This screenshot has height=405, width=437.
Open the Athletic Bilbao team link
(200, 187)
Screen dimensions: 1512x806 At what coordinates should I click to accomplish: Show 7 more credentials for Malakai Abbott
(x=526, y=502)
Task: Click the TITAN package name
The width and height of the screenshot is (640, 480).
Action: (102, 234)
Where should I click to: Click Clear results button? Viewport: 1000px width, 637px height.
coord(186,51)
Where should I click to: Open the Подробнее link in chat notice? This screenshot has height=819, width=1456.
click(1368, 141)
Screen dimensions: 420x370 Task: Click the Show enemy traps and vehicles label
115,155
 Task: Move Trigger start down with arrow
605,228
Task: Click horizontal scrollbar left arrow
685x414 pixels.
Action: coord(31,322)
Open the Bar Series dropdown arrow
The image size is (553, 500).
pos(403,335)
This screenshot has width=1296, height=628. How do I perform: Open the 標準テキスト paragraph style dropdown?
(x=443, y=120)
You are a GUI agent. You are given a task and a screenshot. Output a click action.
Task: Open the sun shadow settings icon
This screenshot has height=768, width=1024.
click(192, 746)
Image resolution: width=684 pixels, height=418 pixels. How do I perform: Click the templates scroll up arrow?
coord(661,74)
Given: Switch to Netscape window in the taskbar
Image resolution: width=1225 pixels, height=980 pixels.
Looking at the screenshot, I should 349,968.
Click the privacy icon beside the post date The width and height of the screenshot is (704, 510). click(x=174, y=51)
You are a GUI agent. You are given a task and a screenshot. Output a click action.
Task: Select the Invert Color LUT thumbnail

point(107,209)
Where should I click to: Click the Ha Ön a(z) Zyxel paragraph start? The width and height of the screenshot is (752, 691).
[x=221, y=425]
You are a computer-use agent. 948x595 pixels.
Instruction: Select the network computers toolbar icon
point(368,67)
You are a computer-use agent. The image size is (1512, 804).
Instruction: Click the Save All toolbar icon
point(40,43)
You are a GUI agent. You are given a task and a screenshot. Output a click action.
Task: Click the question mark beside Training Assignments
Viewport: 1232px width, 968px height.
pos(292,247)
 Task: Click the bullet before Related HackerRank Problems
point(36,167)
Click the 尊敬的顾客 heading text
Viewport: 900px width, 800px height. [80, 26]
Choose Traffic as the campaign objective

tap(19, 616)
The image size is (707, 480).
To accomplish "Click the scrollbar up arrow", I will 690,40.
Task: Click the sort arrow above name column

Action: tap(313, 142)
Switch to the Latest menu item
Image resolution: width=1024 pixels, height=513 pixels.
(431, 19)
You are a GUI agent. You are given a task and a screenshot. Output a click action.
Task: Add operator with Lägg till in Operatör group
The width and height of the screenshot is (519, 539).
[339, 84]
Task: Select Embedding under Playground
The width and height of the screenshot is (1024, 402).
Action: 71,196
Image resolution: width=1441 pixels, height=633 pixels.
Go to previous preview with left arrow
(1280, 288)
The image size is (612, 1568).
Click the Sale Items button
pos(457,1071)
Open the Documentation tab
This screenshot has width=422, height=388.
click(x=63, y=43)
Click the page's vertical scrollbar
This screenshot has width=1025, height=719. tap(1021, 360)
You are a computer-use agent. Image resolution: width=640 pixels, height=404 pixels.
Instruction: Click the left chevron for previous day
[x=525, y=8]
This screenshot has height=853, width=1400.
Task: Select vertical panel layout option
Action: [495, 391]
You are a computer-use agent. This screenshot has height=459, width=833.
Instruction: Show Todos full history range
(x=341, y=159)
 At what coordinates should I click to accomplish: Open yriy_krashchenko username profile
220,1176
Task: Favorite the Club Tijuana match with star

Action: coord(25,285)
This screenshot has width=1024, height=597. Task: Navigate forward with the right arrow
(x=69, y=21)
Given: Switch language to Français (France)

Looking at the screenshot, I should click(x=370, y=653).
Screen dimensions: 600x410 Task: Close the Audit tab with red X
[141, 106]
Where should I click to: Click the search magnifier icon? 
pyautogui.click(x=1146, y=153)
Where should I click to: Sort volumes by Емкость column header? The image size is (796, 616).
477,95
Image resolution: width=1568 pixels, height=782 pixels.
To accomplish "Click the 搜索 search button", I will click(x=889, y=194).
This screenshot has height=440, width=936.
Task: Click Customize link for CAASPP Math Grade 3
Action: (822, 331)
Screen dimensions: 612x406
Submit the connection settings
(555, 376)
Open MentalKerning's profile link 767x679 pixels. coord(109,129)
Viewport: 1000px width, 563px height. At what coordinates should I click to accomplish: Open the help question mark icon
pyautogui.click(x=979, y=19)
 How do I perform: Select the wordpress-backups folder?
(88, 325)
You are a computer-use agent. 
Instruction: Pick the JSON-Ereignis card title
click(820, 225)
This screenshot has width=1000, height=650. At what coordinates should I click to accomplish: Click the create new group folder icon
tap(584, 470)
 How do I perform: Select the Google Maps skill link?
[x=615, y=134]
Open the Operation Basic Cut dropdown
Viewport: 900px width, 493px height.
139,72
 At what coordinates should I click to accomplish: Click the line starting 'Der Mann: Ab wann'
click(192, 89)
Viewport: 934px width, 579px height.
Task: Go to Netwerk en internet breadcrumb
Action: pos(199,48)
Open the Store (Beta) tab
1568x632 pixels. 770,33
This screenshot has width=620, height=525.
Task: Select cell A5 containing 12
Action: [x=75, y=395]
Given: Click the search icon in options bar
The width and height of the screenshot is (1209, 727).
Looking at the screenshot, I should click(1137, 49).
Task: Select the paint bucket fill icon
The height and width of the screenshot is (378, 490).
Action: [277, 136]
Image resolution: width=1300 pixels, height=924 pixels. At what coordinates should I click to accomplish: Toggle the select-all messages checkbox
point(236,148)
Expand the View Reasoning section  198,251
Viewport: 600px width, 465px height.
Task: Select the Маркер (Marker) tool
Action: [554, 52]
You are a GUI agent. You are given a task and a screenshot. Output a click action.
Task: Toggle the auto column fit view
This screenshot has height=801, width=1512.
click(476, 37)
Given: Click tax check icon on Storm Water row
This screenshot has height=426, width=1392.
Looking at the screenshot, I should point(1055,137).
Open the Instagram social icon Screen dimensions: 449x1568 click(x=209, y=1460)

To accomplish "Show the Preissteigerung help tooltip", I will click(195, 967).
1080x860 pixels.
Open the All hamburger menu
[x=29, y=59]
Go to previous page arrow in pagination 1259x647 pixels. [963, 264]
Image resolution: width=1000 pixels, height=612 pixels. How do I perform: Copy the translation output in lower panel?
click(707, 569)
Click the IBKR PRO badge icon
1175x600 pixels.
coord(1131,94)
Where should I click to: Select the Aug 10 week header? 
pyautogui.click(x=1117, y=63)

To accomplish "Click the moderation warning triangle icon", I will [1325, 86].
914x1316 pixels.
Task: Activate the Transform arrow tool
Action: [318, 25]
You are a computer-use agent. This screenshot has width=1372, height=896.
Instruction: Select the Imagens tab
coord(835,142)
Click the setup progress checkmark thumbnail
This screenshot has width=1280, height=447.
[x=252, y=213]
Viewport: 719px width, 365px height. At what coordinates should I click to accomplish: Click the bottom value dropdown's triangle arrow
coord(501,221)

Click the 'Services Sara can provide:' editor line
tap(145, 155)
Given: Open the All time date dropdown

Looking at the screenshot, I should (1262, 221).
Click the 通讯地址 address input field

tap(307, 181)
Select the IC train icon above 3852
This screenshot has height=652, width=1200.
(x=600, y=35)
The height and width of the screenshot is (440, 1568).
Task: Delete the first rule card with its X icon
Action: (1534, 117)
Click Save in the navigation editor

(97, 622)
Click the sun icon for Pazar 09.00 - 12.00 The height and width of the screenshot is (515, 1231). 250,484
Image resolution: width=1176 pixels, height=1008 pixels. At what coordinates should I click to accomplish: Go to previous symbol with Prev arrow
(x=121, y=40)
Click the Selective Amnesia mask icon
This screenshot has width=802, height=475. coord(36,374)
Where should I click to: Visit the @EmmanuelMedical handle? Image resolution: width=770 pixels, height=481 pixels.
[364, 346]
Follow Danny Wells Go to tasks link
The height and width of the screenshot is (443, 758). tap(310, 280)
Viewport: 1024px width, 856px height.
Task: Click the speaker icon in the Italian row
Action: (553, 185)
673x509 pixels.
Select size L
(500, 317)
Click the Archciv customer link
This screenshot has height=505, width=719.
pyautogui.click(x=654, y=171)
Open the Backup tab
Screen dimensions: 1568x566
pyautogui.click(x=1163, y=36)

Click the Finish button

★ ★ ★ ★ ★ ★ ★

» **WHAT IS NEEDED**: Which lines hold the word "beside"? Copy each of them from the records.

» **ANSWER SPACE**:
Click the privacy icon beside the post date The width and height of the screenshot is (704, 510). click(x=174, y=51)
Task: Click the question mark beside Training Assignments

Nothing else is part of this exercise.